A prevalecer o relatório, lamentamos constatar que o senador Suplicy passará a ser sempre lembrado pela autoria da lei que paralisou as obras públicas no país e trouxe enormes prejuízos aos cofres públicos. Logo ele, que julga ter o Senado "um papel importante de equilíbrio entre as 27 unidades da Federação".
A adoção do pregão para licitações públicas no Brasil representou um grande avanço. Resultou em agilidade, menor preço e redução dos desvios tão comuns nas compras governamentais. Ressalte-se que, até agora, os pregões se limitam, corretamente, aos chamados "bens de prateleira". Ou seja, bens que só serão pagos após o administrador público ter recebido e aprovado o bem licitado.
Não é o caso das obras públicas, que são pagas em etapas e estarão de posse do Estado somente ao final do cronograma. O pregão, nesses casos, poderá resultar em preço inexeqüível e empresa pouco qualificada. Assim, as obras correm sérios riscos de serem abandonadas, com prejuízos ao contratante.
Ao propor a obrigatoriedade de pregão para obras com valor de até R$ 3,4 milhões, o senador coloca em risco mais de 90% dos contratos de obras públicas do país. É bom lembrar que os órgãos públicos, na sua grande maioria, estão despreparados para cumprir seu papel nos certames licitatórios. Não seria mais prudente, caso se introduza o pregão para obras, testá-lo com o limite proposto pela Câmara (R$ 340 mil)?
O mesmo se dá no caso da inversão de fases das licitações. O conhecimento prévio dos preços, sem submeter os licitantes a nenhum critério de seleção, comprometerá a isenção da análise da capacidade técnica e financeira dos participantes. Em ambos os casos haverá prejuízos para o Estado e ações na Justiça questionando resultados.
Diferentemente do que afirma o senador em seu artigo, as empresas que se habilitarão às obras de até R$ 3,4 milhões não possuem "grandes departamentos advocatícios" que atrasam e inviabilizam licitações.
Aliás, é bom frisar, na grande maioria das vezes, as empresas vão à Justiça apenas quando se sentem prejudicadas. Ou o edital está direcionado, ou mal formulado, ou o processo apresenta alguma outra deformação.
Equivoca-se o senador ao propor pré-cadastramento para obras acima de R$ 3,4 milhões, para evitar aventureiros. Empresas habilitadas para obras maiores geralmente são experientes, financeira e tecnicamente aparelhadas, que dificilmente deixarão o Estado na mão. Os eventuais aventureiros estão exatamente entre as 100 mil empresas que vão disputar os contratos com valor de até R$ 3,4 milhões.

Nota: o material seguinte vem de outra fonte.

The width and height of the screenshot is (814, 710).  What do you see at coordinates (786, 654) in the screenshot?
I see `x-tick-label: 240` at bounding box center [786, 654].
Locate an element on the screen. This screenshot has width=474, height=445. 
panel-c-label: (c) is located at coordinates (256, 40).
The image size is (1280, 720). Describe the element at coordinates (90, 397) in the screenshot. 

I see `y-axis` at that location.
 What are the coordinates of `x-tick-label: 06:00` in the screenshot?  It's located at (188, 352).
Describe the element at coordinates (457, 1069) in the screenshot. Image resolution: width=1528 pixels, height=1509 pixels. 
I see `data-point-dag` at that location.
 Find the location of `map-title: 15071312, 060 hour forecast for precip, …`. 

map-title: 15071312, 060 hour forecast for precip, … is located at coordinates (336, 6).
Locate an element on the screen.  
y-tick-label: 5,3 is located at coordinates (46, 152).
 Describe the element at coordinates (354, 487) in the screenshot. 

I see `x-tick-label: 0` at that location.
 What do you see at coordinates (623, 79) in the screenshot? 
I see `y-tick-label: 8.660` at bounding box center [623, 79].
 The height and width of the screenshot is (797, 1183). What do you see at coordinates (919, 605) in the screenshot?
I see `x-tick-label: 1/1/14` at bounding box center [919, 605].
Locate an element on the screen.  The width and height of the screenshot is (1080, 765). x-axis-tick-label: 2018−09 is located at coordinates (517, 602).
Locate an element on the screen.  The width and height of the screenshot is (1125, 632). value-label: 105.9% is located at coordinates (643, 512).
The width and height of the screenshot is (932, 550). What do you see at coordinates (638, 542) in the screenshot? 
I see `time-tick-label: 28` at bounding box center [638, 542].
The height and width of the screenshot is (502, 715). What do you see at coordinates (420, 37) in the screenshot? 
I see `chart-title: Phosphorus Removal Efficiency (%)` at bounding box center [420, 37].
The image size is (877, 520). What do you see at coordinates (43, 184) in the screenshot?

Aí é que mora o perigo.
Para encerrar, informamos que não corresponde à realidade a afirmação do senador de que as empresas de médios empresários são inteiramente favoráveis à adoção do pregão também para obras públicas. Como representantes das micro, pequenas e médias empresas de construção, temos manifestado a nossa posição contrária ao pregão em obras públicas. E, na eventualidade de sua aprovação, deveria ser precedido de proteções reais para o erário público.
Com a palavra, senadores e deputados que ainda irão votar a matéria. Ainda há tempo de salvar as obras públicas. Ainda há tempo de salvar o senador Suplicy.

PAULO SAFADY SIMÃO , 58, engenheiro civil, é presidente da CBIC (Câmara Brasileira da Indústria da Construção) e membro do Conselho de Desenvolvimento Econômico e Social da Presidência da República.